> _WRITTEN TASKS_
A. Answer these from the currency-backing discussion:
(i) Which Terry Pratchett novel is quoted?
(ii) Which two things are named as recent ideas for a better unit of account for wealth?
(iii) What does the discussion say was once the official currency of Newfoundland?
B. Carry on the currency-backing discussion from its final sentence.
— START OF SELECTED TEXT —
Somewhat off topic, but I wonder about this at times. I don’t see how backing a currency with precious metals is better than backing it with land or shares of companies, though. I’m thinking of Terry Pratchett’s Making Money, where Lipwig (as the guy running the Mint) said, “The world is full of things worth more than gold. But we dig the damn stuff up and then bury it in a different hole. Where’s the sense in that? What are we, magpies? Is it all about the gleam? Good heavens, potatoes are worth more than gold!”

Obviously there’s been a lot of discussion in recent years about what could be a better unit of account for wealth, with things like cryptocurrencies and time banks.


#5

I think the difference between precious metals and fiat currencies are virtually none. People have had lots of different backing for currencies over the centuries. The question is, if you could turn your dollar bills in for a fixed amount of gold, what good would that be to you other than having a different way to store wealth? I don’t have any use for gold. If the government was backing currency with cod (the official currency of Newfoundland at one time) then you’d know you could go get some fish to eat for your money. That gives something concrete that costs can be compared against.
— END OF SELECTED TEXT —
— START OF DATA EXTRACT —
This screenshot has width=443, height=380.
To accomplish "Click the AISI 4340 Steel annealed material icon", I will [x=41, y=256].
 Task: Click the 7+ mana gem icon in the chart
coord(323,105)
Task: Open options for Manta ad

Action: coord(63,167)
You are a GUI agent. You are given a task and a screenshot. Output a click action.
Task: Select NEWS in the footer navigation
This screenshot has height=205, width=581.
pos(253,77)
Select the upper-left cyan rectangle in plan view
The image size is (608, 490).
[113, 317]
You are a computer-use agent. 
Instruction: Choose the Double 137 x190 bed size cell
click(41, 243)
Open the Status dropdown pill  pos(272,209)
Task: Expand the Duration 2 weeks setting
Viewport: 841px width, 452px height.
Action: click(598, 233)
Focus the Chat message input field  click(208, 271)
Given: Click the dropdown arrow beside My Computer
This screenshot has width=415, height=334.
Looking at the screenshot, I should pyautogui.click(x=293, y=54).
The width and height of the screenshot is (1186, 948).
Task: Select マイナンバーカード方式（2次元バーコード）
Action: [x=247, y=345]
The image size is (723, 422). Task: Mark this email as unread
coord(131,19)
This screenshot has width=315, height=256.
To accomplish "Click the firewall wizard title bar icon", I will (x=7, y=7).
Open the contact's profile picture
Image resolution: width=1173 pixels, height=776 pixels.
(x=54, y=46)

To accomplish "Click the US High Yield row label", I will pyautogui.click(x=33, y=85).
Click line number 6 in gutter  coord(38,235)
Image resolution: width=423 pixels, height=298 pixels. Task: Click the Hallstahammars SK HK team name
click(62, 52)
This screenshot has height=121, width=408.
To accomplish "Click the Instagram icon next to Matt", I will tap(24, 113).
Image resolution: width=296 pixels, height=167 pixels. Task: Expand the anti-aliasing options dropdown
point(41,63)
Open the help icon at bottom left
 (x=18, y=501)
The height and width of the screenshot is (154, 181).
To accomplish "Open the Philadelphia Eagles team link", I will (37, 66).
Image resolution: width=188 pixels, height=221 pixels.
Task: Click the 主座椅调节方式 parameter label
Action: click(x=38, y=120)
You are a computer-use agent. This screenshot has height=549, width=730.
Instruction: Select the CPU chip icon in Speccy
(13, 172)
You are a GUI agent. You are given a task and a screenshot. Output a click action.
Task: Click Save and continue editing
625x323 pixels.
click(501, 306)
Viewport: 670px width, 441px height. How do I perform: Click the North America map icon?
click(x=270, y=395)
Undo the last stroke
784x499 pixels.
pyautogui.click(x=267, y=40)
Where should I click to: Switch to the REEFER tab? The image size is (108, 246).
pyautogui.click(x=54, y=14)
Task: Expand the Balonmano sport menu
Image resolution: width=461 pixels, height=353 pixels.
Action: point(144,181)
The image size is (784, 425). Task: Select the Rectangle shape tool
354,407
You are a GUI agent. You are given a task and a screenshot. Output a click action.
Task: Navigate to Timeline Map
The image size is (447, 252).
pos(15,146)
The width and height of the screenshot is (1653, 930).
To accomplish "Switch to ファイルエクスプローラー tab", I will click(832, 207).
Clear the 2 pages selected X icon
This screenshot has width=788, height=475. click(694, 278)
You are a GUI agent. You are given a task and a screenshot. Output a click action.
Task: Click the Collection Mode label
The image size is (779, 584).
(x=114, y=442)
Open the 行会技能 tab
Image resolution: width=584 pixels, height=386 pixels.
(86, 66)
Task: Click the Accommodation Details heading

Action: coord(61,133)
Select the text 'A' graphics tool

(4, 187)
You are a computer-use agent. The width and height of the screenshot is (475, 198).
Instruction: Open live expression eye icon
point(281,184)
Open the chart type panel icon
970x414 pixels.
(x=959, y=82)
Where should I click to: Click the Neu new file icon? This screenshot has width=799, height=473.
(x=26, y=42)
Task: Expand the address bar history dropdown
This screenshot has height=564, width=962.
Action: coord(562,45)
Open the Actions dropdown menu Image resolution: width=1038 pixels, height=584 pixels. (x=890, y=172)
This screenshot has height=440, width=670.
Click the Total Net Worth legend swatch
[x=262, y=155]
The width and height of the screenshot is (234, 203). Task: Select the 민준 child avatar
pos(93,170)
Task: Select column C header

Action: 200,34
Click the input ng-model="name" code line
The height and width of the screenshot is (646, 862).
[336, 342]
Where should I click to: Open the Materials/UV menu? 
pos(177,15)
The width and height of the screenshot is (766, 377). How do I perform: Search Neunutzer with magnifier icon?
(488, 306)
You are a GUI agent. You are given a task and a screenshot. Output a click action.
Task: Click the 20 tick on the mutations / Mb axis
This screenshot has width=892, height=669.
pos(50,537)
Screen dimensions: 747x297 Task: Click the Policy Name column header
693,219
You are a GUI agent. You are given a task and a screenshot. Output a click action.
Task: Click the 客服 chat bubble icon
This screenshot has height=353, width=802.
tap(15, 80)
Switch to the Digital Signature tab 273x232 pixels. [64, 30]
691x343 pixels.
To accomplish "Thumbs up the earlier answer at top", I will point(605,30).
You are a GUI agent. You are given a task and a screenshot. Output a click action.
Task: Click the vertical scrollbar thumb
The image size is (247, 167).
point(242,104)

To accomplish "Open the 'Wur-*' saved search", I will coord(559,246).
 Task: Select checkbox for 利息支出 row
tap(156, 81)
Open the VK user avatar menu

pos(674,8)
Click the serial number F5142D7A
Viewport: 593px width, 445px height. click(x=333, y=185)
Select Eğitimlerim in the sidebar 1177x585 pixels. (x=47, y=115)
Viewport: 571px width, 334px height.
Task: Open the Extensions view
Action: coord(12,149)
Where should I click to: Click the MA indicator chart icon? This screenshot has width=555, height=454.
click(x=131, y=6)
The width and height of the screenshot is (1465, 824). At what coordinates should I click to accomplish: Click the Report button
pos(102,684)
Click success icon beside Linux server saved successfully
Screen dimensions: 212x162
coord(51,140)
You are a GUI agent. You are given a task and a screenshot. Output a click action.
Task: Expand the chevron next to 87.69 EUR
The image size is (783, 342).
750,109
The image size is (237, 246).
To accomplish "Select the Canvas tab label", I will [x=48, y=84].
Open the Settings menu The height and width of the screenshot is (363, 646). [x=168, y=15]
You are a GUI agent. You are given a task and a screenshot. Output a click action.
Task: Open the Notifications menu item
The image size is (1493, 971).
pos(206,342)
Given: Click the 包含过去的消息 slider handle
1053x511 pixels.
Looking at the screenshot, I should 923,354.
— END OF DATA EXTRACT —
> _THE ANSWERS_
A.
(i) Making Money
(ii) Cryptocurrencies and time banks
(iii) Cod

B.
I think fiat currency is the best because ultimately we really are trading in our common understanding and trust. I think the urge people have to return to metal-backed currency is about a neo-liberal idea that we ought not place any value on our trust in society or in one another.

Storing value in land is closer to cod than to gold, I’d say. But it does have a side effect of establishing dynasties. Land tends to accumulate value rather than lose it, so feudalism especially grows the gap between the rich and the poor (who, under the system, have literally nothing).


#6

trumpism – corrupt confiscation of wealth, overbroad policing powers, discriminatory hiring practices, impunity for violent abusers – has been a daily fact of life for brown people, women and queer people.

Exactly. So many white people suddenly think the world is on fire because of even the possibility that their lives might some day get as bad as life has always been for so many people of color, women and queer people.


#7

Hm, EAT THE FISH!


#8

That’s both a rational and useful perspective.
Also, the world kind of is on fire both in that there is room for those who have always suffered to suffer still more and that an increase in suffering for anyone is never a good thing.
Well… not quite. A turning of the tables would be fine. I don’t see that happening, at least pre-dissolution.


#9

It depends on how the land is used.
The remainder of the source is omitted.